EGR: Como se ha mencionado, es un punto débil. En los motores CFFB, el módulo EGR está integrado con el enfriador de gases de escape y se encuentra en un lugar de difícil acceso (detrás del motor), lo que hace que su sustitución sea más complicada y cara por las horas de mano de obra.
La mayoría de los Tiguan I con motor EA189 (2.0 TDI 140 CV) no tienen sistema AdBlue (catalizador SCR), sino que se basan únicamente en el DPF y la EGR para cumplir la norma Euro 5. Esto es una ventaja desde el punto de vista del mantenimiento, ya que no hay bombas, calentadores ni inyectores de urea que se puedan averiar. Aun así, compruebe el ejemplar concreto, ya que algunas variantes para mercados específicos (por ejemplo, la denominación BlueTDI, aunque rara en la primera generación) podrían llevar AdBlue. Si no lo lleva, es una preocupación menos.
El Tiguan no es un coche ligero (más de 1600 kg) y tiene una silueta alta. En ciudad, con tracción 4MOTION y cambio automático, el consumo real se sitúa entre 8,5 y 10 litros a los 100 km. Con cambio manual y una conducción suave, se puede bajar a unos 7,5 - 8 litros, pero no espere milagros en atascos.
Aquí es donde el motor muestra su mejor cara. En carretera secundaria el consumo baja a 5,5 - 6,5 litros. A una velocidad de 130 km/h, el consumo suele estar alrededor de 7,0 - 7,5 litros, lo cual es muy bueno para un SUV. Debido a la aerodinámica tipo "ladrillo", cualquier aumento de velocidad por encima de 130 km/h eleva el consumo de forma notable.
Con 140 CV y 320 Nm, el Tiguan no es un coche deportivo, pero tampoco es perezoso.
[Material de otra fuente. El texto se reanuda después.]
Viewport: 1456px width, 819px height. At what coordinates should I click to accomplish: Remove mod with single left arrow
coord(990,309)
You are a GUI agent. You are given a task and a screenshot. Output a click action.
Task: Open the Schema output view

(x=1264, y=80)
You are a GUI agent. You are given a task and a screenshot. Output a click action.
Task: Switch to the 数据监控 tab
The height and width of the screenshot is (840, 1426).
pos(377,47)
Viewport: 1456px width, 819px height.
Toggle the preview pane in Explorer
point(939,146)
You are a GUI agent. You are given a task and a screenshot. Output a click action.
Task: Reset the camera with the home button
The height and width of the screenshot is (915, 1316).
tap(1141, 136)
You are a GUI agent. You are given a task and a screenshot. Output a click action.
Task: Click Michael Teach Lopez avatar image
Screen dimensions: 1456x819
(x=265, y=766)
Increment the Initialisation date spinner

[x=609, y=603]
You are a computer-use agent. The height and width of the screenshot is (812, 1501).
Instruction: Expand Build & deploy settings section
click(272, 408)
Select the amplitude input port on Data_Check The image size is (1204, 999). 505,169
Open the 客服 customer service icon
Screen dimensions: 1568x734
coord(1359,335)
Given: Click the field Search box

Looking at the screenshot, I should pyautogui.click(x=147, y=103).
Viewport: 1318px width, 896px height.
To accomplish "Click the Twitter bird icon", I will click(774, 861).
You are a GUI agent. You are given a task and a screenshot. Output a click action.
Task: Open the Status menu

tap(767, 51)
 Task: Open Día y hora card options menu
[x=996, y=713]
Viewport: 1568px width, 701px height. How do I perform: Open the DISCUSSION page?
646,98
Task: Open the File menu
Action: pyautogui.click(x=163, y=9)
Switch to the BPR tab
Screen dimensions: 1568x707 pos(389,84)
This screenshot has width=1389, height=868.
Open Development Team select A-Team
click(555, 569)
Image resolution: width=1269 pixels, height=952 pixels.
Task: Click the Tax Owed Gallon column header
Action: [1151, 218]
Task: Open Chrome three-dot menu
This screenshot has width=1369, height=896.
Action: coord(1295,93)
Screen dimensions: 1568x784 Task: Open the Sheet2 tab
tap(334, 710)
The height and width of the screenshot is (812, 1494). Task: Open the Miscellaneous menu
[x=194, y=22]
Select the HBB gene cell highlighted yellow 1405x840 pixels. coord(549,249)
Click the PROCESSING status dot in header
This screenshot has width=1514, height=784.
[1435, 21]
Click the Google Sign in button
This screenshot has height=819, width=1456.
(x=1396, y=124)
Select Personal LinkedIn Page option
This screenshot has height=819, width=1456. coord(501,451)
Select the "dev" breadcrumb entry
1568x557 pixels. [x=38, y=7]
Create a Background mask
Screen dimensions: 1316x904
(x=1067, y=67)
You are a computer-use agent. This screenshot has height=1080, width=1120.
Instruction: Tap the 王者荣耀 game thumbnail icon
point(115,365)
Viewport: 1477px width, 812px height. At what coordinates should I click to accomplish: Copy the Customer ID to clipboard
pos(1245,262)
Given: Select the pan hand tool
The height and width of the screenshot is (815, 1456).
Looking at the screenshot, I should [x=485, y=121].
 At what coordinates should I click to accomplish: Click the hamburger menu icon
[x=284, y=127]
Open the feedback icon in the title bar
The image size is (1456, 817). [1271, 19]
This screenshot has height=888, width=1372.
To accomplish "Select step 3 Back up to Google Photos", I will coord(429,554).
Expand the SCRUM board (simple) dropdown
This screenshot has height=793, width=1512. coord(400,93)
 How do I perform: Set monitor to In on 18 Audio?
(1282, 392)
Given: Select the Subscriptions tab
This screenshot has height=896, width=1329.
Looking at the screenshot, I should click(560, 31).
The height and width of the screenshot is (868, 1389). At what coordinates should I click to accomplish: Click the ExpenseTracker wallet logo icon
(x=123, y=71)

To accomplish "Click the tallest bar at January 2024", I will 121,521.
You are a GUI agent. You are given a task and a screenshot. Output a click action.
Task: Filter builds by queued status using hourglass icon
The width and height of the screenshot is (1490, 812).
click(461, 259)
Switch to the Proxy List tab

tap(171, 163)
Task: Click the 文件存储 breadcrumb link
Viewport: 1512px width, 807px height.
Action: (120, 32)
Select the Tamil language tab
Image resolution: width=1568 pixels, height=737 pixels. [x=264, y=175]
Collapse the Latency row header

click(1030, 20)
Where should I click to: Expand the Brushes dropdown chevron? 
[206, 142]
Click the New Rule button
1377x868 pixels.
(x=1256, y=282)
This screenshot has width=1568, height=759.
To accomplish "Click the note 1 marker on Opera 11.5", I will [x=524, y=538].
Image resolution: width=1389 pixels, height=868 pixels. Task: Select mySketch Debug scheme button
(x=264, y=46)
El par está disponible desde bajas revoluciones, lo que facilita los adelantamientos y la conducción en subida. Para un conductor familiar promedio, la potencia es más que suficiente. El crucero a 130 km/h se realiza de forma silenciosa y sin esfuerzo, normalmente a unas 2.200 - 2.400 rpm (en la marcha más larga), lo que contribuye al confort.
El motor EA189 es muy agradecido para la reprogramación (chip tuning).
Stage 1: De forma segura se puede aumentar la potencia hasta unos 170-175 CV y el par hasta 380-400 Nm.
Esto cambia significativamente el carácter del vehículo: el coche se vuelve mucho más vivo y el consumo en conducción normal incluso puede bajar ligeramente. No obstante, tenga en cuenta que el aumento de potencia somete a un esfuerzo adicional al volante bimasa y al embrague (en el manual) o a la caja DSG, por lo que solo se recomienda si estos componentes están en perfecto estado.
Con este motor en el Tiguan I restyling se ofrecen:
Manual: Las averías de la caja en sí son raras. El principal gasto es el kit de embrague con volante bimasa.
DSG: Requiere cambio de aceite y filtro estrictamente cada 60.000 km. Si no se hace, se avería la mecatrónica (la "centralita" de la caja) o el paquete de embragues. La reparación de la mecatrónica es muy cara (a menudo más de 1000 EUR). Un DSG en buen estado debe cambiar de marcha de forma imperceptible, sin tirones al arrancar desde parado o al detenerse.
Conclusión: El VW Tiguan 2.0 TDI (140 CV) con este motor es probablemente la compra más racional dentro de la categoría de SUV compactos de esos años. El motor es suficientemente potente, las piezas están disponibles en todas partes (comparte plataforma con el Golf y el Passat) y el confort es alto. Si encuentra una unidad con historial de mantenimiento claro (especialmente en lo referente al DSG y al mantenimiento mayor), este motor puede servirle durante cientos de miles de kilómetros.